The cervical and cranial anatomy of plesiosaurs is highly variable and close attention should be paid to body proportions and skull geometry. Some large-toothed species probably had teeth emerging from their sealed mouths, though many have dentitions of size and orientations that could be accommodated within oral sheaths. Long-necked species were seemingly capable of bending their necks into simple curves, and species with greater cervical counts could achieve tighter degrees of curvature. ‘S’ shapes and more advanced cervical contortion are unlikely, however. Surface-floating plesiosaurs should not be restored in swan-like poses; this violates understanding of neck arthrology as well as the physics of buoyancy.
Plesiosaurs are often restored with a ‘barrel-shaped’ trunk. This is appropriate for some taxa but not all (Fig. 4.10). The construction of their torso skeleton remains an area of investigation (and a challenging one because of the degree of cartilage likely apparent in this region) but detailed reconstruction attempts show that some species had dorsoventrally compressed bodies (O’Keefe et al. 2011). This is augmented in certain taxa, such as Tatanectes, by reduced rib curvature. Neural spine height is not always consistent along the vertebral column. Genera like Attenborosaurus have taller vertebrae towards the anterior end of the torso, making for a proportionally deeper shoulder region and a ‘tear-drop’ profile in lateral aspect. This was likely further augmented by deepened muscle tissue anchoring to this region, especially that stabilizing the pectoral girdle and supporting the base of the neck (Fig. 9.11).
Ichthyosauria
Ichthyosaurs have been restored as amphibious creatures, angry sea-serpents and – in their modern guise – as fish- or dolphin-like animals supremely adapted to life at sea (Fig. 9.13). Specimens of Stenopterygius with soft tissue outlines from Jurassic rocks of Holzmaden, Germany, are critical references for ichthyosaur artists as soft tissue preservation is rare in this group, despite the relatively ubiquitous nature of their fossils (Fig. 8.9; McGowan and Motani 2003). It is from these specimens that we know some ichthyosaurs had dorsal fins as well as reversed heterocercal, crescentic tail fins. Less commonly discussed is that they also reveal posteriorly-expanded flipper soft tissues akin to those of plesiosaurs and mosasaurs. Allegations that these body outlines were manufactured by preparators or happy accidents of bacterial decay have not been upheld.
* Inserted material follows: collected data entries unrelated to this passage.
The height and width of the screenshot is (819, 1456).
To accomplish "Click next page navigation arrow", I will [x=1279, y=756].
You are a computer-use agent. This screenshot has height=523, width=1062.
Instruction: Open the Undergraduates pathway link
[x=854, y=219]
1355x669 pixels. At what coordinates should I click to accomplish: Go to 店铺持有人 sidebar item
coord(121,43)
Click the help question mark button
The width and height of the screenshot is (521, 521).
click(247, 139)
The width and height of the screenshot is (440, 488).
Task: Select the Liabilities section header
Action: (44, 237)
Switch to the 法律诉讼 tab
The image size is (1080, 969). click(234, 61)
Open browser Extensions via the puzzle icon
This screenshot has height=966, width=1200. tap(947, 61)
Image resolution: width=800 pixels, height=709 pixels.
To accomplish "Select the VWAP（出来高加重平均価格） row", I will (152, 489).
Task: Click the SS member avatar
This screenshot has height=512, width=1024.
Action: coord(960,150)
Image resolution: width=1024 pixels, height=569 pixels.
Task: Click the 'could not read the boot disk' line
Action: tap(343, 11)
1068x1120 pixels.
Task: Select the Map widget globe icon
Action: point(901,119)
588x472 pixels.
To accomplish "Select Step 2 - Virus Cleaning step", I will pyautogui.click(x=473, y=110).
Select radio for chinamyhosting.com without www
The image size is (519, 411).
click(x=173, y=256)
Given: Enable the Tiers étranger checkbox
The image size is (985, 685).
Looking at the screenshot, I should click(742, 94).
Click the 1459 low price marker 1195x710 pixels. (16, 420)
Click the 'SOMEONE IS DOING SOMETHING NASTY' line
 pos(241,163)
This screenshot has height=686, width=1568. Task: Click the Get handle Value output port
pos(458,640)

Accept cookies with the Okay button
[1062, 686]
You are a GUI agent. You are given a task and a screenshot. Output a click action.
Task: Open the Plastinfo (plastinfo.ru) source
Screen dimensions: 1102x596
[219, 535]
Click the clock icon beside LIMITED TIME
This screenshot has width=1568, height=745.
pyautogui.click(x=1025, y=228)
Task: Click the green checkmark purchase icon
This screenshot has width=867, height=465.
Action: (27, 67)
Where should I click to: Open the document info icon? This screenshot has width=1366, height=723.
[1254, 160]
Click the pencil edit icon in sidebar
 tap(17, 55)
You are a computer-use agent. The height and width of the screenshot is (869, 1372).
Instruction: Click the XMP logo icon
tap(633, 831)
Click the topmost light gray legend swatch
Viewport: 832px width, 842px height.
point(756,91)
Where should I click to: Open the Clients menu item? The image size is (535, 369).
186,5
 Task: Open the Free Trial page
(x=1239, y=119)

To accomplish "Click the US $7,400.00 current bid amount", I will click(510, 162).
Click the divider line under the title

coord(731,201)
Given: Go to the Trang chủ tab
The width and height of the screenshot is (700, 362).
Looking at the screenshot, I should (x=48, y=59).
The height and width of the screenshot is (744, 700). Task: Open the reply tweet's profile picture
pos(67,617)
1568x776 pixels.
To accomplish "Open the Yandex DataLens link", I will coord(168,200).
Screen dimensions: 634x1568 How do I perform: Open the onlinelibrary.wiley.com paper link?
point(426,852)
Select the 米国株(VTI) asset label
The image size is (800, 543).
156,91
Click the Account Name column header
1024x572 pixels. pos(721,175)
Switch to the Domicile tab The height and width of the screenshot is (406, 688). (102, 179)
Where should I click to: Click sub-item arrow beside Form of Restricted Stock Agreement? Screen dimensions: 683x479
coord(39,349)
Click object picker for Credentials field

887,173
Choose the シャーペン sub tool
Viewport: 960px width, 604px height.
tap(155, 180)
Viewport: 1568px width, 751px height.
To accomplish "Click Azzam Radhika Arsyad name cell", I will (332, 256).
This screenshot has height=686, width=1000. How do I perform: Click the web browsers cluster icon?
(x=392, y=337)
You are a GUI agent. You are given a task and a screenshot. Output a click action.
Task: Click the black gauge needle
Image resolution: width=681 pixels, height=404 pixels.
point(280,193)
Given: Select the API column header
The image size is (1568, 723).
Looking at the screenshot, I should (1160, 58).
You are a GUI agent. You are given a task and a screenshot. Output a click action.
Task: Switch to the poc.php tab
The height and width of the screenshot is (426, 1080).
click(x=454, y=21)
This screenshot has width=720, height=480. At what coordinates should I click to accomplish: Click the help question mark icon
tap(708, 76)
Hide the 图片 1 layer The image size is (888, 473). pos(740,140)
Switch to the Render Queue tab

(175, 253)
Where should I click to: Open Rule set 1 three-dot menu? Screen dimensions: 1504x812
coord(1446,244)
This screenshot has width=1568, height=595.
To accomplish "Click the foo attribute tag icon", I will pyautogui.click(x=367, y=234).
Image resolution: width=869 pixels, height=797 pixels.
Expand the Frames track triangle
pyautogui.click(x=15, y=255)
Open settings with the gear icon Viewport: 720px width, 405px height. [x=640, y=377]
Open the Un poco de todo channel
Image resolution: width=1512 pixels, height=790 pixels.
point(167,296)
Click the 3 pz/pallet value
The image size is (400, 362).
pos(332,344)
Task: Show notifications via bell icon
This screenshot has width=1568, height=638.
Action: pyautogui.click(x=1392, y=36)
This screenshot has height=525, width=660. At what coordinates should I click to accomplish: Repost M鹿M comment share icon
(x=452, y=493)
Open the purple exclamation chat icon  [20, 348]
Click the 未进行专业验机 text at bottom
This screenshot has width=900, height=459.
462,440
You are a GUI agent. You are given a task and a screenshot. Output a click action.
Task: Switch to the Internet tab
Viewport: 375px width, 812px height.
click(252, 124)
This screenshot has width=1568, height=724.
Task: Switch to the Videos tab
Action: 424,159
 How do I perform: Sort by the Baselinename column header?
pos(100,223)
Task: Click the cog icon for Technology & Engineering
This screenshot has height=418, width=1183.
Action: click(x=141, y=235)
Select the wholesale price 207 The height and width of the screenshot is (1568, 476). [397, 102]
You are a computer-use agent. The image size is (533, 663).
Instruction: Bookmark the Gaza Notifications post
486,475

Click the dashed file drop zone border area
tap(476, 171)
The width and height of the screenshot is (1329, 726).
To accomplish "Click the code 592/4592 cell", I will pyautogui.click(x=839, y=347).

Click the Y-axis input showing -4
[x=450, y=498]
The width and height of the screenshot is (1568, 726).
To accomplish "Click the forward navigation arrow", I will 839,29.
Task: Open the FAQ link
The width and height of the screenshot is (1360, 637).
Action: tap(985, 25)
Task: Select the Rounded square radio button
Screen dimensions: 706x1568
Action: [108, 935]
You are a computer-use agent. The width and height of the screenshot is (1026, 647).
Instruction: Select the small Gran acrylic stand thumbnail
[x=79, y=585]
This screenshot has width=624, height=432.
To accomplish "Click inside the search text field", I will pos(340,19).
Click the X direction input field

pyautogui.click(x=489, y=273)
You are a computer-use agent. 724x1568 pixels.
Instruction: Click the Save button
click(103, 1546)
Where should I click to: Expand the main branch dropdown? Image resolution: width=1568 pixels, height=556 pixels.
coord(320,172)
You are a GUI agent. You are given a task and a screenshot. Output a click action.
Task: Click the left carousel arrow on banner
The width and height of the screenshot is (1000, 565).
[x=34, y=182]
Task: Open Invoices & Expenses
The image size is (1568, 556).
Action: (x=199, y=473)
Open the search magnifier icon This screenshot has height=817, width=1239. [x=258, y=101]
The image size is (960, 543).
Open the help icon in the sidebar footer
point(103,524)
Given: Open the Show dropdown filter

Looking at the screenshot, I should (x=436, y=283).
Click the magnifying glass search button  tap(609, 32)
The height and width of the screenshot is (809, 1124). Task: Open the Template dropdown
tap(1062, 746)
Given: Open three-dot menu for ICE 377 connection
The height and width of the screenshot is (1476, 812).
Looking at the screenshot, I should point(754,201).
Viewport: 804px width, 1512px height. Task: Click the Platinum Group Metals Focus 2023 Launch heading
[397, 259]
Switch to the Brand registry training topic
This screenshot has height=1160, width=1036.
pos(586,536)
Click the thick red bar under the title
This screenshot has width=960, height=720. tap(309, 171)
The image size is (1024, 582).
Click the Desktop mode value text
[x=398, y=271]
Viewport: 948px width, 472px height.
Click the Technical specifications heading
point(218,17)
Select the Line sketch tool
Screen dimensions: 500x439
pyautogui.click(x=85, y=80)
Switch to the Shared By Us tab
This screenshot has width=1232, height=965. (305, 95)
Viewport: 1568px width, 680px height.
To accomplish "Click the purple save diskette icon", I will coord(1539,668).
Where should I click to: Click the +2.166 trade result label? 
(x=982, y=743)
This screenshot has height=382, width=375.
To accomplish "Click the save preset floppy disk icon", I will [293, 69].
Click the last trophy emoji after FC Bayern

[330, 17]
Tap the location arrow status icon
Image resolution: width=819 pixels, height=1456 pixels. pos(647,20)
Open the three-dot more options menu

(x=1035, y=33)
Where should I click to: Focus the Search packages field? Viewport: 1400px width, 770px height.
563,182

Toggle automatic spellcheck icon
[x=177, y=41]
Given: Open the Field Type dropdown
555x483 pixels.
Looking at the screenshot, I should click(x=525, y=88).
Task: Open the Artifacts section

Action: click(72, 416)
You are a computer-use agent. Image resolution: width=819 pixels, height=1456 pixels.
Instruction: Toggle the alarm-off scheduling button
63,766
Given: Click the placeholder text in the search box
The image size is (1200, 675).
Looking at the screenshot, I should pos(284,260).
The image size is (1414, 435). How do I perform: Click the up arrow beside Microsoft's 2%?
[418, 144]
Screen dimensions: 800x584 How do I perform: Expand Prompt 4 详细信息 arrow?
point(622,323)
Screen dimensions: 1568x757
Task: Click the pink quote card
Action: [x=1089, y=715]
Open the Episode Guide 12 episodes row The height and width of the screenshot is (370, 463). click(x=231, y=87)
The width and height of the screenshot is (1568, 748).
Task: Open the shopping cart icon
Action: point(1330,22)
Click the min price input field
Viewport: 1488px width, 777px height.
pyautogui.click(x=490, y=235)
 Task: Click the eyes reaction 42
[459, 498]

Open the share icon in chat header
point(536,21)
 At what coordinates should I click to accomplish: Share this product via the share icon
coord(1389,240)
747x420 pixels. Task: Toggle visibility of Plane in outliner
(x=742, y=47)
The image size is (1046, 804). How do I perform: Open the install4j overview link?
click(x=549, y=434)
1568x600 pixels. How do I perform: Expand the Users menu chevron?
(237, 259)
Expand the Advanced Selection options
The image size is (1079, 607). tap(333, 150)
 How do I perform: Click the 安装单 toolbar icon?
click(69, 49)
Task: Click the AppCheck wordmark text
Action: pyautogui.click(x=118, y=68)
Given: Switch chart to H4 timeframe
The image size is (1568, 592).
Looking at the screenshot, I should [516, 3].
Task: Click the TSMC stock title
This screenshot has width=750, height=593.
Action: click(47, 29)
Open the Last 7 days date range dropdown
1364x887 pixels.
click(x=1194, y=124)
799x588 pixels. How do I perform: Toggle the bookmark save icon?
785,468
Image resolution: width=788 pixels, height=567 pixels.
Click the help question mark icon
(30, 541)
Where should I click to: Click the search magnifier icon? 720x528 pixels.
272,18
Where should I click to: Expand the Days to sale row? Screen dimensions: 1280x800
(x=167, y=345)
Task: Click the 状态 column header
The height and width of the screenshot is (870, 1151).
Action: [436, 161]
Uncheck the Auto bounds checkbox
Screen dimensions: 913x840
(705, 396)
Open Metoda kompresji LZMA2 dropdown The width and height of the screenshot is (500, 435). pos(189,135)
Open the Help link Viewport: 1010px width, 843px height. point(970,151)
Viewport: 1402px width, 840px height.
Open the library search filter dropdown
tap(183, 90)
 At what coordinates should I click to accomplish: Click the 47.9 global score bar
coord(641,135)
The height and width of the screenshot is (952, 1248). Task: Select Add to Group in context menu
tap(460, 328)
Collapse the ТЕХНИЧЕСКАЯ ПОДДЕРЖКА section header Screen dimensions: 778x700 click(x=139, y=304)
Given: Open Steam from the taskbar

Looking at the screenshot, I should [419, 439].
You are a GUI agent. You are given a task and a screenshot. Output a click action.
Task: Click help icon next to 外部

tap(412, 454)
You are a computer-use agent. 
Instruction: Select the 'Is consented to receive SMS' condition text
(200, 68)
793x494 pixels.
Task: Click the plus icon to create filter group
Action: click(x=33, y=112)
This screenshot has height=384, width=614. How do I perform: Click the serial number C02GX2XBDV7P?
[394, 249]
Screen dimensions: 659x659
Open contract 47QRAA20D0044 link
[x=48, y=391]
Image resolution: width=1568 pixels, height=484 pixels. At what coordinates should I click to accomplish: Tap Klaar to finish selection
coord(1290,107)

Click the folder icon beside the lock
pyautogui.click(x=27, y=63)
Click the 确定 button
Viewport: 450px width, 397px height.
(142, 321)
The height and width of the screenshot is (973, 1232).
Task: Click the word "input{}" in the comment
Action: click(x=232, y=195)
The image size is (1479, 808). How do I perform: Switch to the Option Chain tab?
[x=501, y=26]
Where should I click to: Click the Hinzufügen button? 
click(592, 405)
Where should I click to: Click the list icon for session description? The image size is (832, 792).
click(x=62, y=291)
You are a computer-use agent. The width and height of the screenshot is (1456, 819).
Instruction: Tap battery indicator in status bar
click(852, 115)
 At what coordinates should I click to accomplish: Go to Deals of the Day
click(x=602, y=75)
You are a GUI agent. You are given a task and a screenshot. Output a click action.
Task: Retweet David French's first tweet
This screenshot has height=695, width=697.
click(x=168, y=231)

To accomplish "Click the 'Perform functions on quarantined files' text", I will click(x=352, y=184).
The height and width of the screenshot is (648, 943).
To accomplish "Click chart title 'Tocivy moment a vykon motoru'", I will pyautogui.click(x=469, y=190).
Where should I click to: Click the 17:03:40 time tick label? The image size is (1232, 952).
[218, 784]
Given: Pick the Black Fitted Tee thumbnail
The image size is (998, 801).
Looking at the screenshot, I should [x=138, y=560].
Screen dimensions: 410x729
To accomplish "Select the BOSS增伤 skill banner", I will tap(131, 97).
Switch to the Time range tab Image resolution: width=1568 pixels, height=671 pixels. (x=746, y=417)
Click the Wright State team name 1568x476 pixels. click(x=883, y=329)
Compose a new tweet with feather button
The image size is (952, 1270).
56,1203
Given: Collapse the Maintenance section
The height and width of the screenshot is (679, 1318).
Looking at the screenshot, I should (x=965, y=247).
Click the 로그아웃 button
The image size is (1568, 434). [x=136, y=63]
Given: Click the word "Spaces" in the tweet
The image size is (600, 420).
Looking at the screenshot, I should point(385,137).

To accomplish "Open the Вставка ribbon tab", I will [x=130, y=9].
Fig. 9.13 Reconstruction of Ophthalmosaurus icenicus, a large ichthyosaur with some of the largest eyes of any animal. As indicated by fossil remains, much of the underlying skeletal anatomy is obscured by the soft tissues and the visible eye area is much less than the full eyeball size. The dorsal and caudal fins are based on ichthyosaur fossils, but some liberty has been taken with their shape. (M. Witton)
A Stenopterygius-like body plan may have typified most Jurassic and Cretaceous ichthyosaurs, though the tail tips of these species are dipped to varying extents – their tail fins were probably similar to, but not exact copies of the morphology seen in Stenopterygius. Triassic ichthyosaur tails lack pronounced downturns however, and had tail fins composed of heightened neural spines and chevrons. This condition is quite varied across different Triassic species (McGowan and Motani 2003) and artists should pay close attention to the proportions and vertebral posture of the tails of their subject species. Tail morphology seems to correlate with swimming styles: long, low tails reflect a more flexible, eel-like tail motion, while crescentic tail fins occurred in species with largely stiffened bodies, where only the distal part of the tail provided thrust (Motani et al. 1996).
Reports of ichthyosaur skin impressions lack mention of epidermal structures, so they may have been smooth-skinned in life. Body outlines show that the skeletons of these animals were buried deeply under soft tissue, particularly in the dorsal region where about one fifth of the body height reflects soft tissue overlying the vertebral column (Fig. 8.9). This deep soft tissue probably continued over the back of the skull. Their skulls lack osteological correlates for epidermal structures and, although some species do have elevated numbers of pits towards the ends of their snouts, they lack sufficient numbers of foramina on their jaws to imply liplessness. Many ichthyosaurs likely had enormous eyes but, as we saw in Chapter 7, their sclerotic ring morphology reveals a relatively small area of visible eye tissue, located entirely within the centre of the sclerotic ring (Fig. 7.2).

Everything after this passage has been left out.